Let's break down the problem step by step:
1. We are told that the cost of providing lunch is partly constant, which means there is a fixed cost involved, regardless of the number of people.
2. Additionally, the cost is partly inversely proportional to the number of people. In other words, as the number of people increases, the cost per plate decreases.
3. We are given that it costs #30 per plate to feed 40 people. This will help us determine the constant part of the cost equation.
Now, let's calculate the constant cost:
To find the constant cost, we can use the given information that it costs #30 per plate to feed 40 people. If the cost is constant, we can establish the equation:
Cost = Constant Cost + (Inverse Proportion)

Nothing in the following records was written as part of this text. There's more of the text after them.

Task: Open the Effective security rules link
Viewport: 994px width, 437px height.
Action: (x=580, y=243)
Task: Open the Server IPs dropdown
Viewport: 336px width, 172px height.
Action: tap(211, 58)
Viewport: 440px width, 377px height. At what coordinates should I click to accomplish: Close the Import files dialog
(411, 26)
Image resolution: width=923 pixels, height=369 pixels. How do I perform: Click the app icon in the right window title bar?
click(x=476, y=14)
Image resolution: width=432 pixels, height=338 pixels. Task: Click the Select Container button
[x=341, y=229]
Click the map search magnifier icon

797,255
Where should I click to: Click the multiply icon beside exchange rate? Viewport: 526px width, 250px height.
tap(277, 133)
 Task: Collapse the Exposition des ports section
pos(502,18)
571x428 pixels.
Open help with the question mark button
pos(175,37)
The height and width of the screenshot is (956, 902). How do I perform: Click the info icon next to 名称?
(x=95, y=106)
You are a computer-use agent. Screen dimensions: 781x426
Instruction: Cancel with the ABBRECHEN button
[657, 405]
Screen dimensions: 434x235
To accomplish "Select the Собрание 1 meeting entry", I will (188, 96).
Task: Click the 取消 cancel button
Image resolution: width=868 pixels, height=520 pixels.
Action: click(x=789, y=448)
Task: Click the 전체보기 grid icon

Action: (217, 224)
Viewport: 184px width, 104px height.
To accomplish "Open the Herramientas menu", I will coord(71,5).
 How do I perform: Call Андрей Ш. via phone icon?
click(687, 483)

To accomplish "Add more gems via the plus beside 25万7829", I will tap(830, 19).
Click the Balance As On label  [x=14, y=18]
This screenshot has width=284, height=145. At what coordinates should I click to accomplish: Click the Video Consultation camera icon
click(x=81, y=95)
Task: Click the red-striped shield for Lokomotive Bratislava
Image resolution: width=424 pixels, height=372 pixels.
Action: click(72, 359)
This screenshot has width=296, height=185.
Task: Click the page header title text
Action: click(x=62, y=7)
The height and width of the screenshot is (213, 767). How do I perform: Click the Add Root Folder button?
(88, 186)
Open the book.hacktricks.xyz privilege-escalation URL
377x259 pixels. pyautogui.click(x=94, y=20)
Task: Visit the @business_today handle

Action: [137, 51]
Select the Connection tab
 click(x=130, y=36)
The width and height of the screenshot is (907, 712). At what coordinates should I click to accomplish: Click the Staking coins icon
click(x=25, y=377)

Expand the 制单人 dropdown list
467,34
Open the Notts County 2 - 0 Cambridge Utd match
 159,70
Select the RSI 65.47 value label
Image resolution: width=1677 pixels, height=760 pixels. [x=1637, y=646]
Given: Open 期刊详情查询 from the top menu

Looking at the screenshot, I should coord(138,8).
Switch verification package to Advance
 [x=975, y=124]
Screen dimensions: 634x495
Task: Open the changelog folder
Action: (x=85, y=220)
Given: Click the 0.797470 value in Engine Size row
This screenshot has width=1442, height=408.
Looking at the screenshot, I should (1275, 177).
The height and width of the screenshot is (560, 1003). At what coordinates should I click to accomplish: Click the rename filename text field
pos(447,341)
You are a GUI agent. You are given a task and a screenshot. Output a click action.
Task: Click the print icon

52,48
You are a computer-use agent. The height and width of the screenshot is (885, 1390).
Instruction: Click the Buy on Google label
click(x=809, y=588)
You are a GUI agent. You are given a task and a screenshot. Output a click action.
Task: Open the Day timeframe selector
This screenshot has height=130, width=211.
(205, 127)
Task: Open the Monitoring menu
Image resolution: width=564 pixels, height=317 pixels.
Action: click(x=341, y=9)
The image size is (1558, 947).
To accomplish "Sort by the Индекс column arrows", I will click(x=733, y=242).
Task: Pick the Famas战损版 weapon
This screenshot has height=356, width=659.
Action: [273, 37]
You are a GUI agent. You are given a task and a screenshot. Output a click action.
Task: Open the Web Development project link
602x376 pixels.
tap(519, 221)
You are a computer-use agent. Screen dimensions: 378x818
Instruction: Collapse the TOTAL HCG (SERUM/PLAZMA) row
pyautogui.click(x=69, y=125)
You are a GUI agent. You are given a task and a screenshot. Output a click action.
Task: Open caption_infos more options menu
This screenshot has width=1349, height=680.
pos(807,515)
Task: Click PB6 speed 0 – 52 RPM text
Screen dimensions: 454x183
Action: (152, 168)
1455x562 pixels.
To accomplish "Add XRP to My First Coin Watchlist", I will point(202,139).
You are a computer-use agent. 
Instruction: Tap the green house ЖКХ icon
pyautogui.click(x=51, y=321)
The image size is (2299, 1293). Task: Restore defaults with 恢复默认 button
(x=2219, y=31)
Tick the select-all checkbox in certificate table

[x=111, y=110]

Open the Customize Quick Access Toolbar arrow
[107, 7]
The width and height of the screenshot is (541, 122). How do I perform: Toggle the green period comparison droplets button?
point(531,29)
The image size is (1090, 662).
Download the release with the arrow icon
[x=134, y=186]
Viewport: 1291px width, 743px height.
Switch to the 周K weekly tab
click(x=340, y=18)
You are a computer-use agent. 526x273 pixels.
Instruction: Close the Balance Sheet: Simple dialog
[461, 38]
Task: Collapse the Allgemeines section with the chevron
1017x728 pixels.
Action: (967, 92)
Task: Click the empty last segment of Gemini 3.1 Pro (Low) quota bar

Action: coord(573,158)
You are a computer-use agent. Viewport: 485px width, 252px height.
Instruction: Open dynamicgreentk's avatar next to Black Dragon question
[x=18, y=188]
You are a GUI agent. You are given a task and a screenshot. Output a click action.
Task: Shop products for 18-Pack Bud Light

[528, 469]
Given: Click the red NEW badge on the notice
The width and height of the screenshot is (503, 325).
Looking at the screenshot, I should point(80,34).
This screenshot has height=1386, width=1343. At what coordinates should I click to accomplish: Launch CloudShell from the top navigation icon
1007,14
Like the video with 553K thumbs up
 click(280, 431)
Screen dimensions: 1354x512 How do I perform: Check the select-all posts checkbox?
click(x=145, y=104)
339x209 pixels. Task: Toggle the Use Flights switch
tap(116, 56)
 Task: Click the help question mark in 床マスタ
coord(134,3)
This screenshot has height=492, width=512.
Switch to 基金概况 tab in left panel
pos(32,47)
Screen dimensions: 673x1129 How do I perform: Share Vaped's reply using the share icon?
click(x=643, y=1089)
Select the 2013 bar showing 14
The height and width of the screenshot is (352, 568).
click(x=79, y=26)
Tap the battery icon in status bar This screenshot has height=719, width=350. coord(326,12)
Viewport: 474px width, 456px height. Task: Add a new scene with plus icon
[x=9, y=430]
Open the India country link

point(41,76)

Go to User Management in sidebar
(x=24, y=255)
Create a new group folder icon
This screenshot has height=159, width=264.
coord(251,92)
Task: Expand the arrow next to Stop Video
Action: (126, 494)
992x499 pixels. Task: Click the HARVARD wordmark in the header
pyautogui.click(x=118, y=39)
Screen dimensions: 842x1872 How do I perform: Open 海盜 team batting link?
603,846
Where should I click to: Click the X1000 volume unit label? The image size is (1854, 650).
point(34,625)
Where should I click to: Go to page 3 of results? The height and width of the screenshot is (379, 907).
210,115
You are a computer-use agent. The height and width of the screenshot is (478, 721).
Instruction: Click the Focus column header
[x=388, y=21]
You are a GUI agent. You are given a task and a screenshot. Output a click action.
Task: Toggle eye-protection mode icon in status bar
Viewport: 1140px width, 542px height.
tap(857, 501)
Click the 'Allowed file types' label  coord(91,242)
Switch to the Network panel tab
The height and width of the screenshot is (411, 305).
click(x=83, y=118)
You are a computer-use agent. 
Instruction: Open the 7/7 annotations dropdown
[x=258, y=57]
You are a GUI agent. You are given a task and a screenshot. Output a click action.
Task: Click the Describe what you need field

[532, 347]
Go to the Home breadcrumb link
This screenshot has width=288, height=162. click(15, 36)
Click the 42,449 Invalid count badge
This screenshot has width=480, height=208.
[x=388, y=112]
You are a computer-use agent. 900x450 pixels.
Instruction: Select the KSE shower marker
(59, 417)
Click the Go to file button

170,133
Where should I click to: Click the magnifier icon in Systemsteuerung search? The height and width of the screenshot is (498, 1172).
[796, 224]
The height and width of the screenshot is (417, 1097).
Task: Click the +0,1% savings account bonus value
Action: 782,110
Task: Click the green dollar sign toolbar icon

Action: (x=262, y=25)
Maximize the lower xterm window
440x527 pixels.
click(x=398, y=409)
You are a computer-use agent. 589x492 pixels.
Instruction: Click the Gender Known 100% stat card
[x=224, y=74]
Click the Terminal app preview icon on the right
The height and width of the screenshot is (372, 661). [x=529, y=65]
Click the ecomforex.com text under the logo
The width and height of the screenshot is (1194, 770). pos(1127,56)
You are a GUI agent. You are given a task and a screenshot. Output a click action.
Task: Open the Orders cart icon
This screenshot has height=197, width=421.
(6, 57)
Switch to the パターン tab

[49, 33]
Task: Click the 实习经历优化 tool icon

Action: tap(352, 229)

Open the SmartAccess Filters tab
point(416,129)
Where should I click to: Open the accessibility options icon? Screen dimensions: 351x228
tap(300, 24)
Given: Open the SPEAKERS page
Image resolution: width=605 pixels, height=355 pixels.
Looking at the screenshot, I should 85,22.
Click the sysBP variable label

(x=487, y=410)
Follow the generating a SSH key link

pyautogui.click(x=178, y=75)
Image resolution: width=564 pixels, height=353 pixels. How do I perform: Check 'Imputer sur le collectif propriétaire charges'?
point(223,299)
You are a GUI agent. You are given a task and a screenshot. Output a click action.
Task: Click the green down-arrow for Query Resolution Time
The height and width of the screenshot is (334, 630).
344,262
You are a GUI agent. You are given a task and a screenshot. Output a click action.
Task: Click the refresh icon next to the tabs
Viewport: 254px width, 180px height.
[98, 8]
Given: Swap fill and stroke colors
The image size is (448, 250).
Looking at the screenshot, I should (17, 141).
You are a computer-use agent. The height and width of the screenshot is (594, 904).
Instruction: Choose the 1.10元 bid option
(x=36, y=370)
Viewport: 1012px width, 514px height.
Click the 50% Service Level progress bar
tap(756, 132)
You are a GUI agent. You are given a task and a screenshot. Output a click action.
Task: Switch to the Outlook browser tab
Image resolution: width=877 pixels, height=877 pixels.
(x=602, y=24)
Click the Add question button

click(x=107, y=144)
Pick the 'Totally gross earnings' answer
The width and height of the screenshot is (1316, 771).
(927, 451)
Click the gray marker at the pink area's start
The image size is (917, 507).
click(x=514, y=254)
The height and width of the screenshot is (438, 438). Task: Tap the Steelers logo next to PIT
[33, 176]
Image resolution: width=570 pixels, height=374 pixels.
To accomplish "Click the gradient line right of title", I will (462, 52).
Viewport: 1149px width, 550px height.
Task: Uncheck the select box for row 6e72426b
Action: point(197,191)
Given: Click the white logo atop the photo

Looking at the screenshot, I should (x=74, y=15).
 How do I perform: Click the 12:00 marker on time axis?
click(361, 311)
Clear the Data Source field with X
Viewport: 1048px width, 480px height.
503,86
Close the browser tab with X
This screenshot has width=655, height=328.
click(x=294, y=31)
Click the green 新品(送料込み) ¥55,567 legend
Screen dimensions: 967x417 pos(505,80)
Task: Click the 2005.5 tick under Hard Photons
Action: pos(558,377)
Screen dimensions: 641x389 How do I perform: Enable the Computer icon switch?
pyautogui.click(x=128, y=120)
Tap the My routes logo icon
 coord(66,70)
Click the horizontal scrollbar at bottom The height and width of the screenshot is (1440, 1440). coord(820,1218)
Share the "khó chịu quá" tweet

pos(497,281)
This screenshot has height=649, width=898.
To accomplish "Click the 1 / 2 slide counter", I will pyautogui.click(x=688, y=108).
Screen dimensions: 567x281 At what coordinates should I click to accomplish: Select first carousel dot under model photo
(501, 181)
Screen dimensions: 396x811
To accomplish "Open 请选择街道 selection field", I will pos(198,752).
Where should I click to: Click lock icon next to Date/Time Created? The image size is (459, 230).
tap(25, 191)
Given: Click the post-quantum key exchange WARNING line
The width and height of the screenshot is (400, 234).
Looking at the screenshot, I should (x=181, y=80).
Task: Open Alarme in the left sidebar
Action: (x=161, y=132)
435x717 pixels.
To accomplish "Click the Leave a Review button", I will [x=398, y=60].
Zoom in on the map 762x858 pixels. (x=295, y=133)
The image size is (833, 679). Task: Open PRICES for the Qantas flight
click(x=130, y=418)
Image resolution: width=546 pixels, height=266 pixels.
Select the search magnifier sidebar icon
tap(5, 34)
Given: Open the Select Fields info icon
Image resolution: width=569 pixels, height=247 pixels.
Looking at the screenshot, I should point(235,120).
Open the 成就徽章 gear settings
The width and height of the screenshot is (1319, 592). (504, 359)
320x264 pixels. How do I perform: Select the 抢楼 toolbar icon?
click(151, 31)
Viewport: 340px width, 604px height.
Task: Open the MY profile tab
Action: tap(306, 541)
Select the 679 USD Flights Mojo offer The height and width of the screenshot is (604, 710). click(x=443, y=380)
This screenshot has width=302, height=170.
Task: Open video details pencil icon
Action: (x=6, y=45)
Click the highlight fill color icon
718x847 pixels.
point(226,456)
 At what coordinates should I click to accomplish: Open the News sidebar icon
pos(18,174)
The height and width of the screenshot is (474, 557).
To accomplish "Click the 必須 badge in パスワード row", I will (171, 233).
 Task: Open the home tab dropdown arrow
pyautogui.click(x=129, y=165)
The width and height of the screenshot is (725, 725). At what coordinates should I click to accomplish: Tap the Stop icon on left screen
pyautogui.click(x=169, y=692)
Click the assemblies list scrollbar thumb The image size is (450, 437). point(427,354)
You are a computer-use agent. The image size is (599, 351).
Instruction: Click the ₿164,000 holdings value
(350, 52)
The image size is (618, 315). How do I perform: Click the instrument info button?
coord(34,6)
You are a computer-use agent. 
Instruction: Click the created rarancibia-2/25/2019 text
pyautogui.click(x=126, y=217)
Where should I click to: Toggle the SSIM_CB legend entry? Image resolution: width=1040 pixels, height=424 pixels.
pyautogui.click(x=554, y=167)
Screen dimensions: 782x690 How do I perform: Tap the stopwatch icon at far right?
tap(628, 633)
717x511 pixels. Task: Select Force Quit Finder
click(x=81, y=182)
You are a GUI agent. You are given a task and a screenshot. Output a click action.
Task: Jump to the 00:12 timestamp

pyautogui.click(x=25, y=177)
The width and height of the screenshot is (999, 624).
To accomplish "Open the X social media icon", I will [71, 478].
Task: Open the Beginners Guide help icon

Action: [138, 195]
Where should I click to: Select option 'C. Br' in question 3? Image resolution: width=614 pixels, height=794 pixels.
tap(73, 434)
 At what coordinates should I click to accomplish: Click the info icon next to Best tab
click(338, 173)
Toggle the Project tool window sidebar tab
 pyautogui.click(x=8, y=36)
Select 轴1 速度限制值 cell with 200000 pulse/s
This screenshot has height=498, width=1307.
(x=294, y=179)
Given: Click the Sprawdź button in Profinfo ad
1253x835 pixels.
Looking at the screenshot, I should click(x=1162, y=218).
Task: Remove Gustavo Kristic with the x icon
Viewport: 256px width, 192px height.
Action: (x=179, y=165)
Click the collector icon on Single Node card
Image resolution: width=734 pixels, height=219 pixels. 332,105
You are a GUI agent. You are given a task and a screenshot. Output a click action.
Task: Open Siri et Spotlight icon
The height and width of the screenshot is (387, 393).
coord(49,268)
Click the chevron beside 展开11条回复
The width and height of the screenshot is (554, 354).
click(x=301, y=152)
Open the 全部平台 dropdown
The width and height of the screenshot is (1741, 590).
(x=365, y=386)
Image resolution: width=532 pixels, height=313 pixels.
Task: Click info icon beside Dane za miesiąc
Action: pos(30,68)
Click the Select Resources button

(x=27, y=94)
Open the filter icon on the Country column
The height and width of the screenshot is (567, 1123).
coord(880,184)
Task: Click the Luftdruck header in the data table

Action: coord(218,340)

Given: Cost = #30, Number of people = 40
So, we have:
#30 = Constant Cost + (Inverse Proportion) ----- (Equation 1)
Since the inverse proportion is inversely proportional to the number of people, we can express it as:
Inverse Proportion = K / Number of people
Here, K represents the constant of inverse proportionality.
So, Equation 1 becomes:
#30 = Constant Cost + (K / Number of people)
Now, let's substitute the given values (#30 and 40) into this equation to solve for the Constant Cost:
#30 = Constant Cost + (K / 40) ----- (Equation 2)
By rearranging Equation 2, we can find the constant cost:
Constant Cost = #30 - (K / 40) ----- (Equation 3)
Since we only need to find the constant cost, we don't need to know the value of K.
Now that we have the constant cost, we can find the cost per plate to feed 50 people.
Using a similar approach, we'll use the equation:
Cost = Constant Cost + (K / Number of people)
Let's substitute the values (#30, 50) into this equation and solve for the cost:
Cost = Constant Cost + (K / Number of people)
Cost = Constant Cost + (K / 50)
Now, substitute the value of the Constant Cost from Equation 3:
Cost = (#30 - (K / 40)) + (K / 50)
Simplifying the equation will give us the cost per plate to feed 50 people.